*Your goal*:
From the entries below, return only the lines starting at the one that contains "The image size is (828, 855)." and ending at the one that contains "Hide the 渐变映射 3 layer", exactly as they stand.

[Start of Attachment]

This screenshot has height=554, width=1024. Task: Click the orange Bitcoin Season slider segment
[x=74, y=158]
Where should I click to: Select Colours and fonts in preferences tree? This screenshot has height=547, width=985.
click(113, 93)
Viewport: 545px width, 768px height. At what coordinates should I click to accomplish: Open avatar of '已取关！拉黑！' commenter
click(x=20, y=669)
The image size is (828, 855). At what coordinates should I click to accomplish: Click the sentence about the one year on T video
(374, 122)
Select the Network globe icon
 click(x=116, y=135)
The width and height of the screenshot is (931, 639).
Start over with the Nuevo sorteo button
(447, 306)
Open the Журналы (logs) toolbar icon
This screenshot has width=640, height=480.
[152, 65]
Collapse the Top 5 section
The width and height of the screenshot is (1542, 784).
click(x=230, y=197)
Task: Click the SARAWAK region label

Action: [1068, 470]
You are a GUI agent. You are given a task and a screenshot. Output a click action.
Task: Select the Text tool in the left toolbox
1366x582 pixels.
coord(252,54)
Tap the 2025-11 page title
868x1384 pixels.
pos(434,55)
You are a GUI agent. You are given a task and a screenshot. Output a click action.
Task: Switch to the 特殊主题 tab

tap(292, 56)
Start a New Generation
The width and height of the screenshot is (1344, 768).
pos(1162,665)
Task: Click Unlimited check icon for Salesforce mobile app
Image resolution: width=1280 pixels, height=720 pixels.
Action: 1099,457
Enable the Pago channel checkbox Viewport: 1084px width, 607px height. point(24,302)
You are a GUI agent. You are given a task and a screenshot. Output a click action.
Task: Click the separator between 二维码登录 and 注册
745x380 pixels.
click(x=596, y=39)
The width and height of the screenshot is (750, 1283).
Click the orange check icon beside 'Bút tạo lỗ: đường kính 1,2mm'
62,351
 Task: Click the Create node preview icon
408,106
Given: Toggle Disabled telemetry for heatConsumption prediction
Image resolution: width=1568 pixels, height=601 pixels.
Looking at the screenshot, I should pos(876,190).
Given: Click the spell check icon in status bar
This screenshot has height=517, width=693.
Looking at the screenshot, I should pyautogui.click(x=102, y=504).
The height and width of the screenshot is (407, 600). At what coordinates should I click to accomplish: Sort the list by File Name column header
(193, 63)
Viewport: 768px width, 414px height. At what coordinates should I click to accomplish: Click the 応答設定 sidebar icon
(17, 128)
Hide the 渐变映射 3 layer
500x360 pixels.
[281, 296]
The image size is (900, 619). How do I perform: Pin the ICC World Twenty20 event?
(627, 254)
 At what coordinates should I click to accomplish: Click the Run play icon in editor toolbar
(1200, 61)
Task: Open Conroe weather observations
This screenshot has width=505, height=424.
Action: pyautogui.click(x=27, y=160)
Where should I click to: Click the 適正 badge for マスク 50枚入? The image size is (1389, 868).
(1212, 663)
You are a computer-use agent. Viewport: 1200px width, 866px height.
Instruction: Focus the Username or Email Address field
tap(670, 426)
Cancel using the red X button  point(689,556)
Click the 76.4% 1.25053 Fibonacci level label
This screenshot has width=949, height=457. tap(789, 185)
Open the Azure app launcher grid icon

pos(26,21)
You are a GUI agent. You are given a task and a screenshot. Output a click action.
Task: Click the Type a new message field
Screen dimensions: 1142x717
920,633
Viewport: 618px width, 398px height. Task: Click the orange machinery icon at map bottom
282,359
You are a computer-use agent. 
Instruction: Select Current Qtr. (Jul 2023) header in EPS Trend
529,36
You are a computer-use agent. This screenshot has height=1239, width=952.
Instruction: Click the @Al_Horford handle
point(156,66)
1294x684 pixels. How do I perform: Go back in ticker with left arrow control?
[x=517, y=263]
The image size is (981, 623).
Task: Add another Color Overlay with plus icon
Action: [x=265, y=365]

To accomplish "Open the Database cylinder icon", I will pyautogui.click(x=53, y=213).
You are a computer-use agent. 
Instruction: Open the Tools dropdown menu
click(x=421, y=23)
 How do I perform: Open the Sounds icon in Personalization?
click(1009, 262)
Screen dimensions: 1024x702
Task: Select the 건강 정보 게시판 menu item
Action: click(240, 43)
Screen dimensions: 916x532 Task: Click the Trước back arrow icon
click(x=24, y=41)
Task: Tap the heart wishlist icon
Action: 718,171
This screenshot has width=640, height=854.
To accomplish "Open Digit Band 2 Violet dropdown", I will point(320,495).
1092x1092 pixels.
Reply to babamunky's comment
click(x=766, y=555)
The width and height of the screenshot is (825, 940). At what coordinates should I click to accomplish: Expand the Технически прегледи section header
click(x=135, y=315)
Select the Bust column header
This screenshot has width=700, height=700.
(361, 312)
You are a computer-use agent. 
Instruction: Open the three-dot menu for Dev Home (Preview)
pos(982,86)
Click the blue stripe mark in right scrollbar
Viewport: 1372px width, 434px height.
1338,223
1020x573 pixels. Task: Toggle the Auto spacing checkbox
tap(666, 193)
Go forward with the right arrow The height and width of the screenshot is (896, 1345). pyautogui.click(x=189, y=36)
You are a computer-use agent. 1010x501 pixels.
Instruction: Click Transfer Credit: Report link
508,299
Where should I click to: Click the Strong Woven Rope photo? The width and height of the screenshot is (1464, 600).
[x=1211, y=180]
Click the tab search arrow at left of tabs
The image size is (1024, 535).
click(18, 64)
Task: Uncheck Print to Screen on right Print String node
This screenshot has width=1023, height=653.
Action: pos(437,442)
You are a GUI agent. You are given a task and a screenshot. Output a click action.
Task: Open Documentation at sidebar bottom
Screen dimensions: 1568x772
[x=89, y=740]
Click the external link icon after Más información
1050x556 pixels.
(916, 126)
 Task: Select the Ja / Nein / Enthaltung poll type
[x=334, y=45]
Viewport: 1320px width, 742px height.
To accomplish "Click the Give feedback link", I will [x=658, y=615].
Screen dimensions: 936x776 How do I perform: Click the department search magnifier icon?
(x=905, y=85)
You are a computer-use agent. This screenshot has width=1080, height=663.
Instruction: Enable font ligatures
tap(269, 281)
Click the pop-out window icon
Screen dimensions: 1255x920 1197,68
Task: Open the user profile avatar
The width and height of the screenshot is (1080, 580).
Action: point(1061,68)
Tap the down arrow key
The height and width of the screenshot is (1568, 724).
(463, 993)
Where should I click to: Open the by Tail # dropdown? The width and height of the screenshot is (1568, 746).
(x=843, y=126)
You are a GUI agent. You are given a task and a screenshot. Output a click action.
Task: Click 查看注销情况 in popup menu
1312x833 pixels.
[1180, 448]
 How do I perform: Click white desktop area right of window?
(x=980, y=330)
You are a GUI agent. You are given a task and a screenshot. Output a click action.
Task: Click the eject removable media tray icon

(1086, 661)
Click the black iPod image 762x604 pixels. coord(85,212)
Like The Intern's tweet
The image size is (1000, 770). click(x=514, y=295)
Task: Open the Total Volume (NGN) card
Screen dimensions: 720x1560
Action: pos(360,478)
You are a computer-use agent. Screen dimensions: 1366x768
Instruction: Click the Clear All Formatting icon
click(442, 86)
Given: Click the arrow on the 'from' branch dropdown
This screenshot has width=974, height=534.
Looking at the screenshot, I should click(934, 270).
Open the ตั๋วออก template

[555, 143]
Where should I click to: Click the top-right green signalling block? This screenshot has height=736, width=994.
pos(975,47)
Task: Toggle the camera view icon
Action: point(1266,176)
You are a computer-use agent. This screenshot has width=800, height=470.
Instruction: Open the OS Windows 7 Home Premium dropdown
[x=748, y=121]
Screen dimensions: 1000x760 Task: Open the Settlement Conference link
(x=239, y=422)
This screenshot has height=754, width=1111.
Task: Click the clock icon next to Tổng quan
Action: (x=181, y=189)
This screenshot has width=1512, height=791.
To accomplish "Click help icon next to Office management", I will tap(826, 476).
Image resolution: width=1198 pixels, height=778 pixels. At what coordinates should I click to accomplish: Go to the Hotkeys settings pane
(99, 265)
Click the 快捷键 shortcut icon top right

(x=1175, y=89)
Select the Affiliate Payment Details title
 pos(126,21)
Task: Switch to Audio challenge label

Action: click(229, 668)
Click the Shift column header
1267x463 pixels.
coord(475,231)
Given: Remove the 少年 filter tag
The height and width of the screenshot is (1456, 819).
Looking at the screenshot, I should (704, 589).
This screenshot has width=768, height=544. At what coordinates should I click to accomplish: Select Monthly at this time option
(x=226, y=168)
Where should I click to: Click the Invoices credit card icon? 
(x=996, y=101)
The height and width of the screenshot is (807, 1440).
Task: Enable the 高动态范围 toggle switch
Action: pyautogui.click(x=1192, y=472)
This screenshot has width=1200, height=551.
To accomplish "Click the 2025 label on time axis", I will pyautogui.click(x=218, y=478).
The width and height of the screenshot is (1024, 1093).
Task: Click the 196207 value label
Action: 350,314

[End of Attachment]

*Answer space*:
The image size is (828, 855). At what coordinates should I click to accomplish: Click the sentence about the one year on T video
(374, 122)
Select the Network globe icon
 click(x=116, y=135)
The width and height of the screenshot is (931, 639).
Start over with the Nuevo sorteo button
(447, 306)
Open the Журналы (logs) toolbar icon
This screenshot has width=640, height=480.
[152, 65]
Collapse the Top 5 section
The width and height of the screenshot is (1542, 784).
click(x=230, y=197)
Task: Click the SARAWAK region label

Action: [1068, 470]
You are a GUI agent. You are given a task and a screenshot. Output a click action.
Task: Select the Text tool in the left toolbox
1366x582 pixels.
coord(252,54)
Tap the 2025-11 page title
868x1384 pixels.
pos(434,55)
You are a GUI agent. You are given a task and a screenshot. Output a click action.
Task: Switch to the 特殊主题 tab

tap(292, 56)
Start a New Generation
The width and height of the screenshot is (1344, 768).
pos(1162,665)
Task: Click Unlimited check icon for Salesforce mobile app
Image resolution: width=1280 pixels, height=720 pixels.
Action: 1099,457
Enable the Pago channel checkbox Viewport: 1084px width, 607px height. point(24,302)
You are a GUI agent. You are given a task and a screenshot. Output a click action.
Task: Click the separator between 二维码登录 and 注册
745x380 pixels.
click(x=596, y=39)
The width and height of the screenshot is (750, 1283).
Click the orange check icon beside 'Bút tạo lỗ: đường kính 1,2mm'
62,351
 Task: Click the Create node preview icon
408,106
Given: Toggle Disabled telemetry for heatConsumption prediction
Image resolution: width=1568 pixels, height=601 pixels.
Looking at the screenshot, I should pos(876,190).
Given: Click the spell check icon in status bar
This screenshot has height=517, width=693.
Looking at the screenshot, I should pyautogui.click(x=102, y=504).
The height and width of the screenshot is (407, 600). At what coordinates should I click to accomplish: Sort the list by File Name column header
(193, 63)
Viewport: 768px width, 414px height. At what coordinates should I click to accomplish: Click the 応答設定 sidebar icon
(17, 128)
Hide the 渐变映射 3 layer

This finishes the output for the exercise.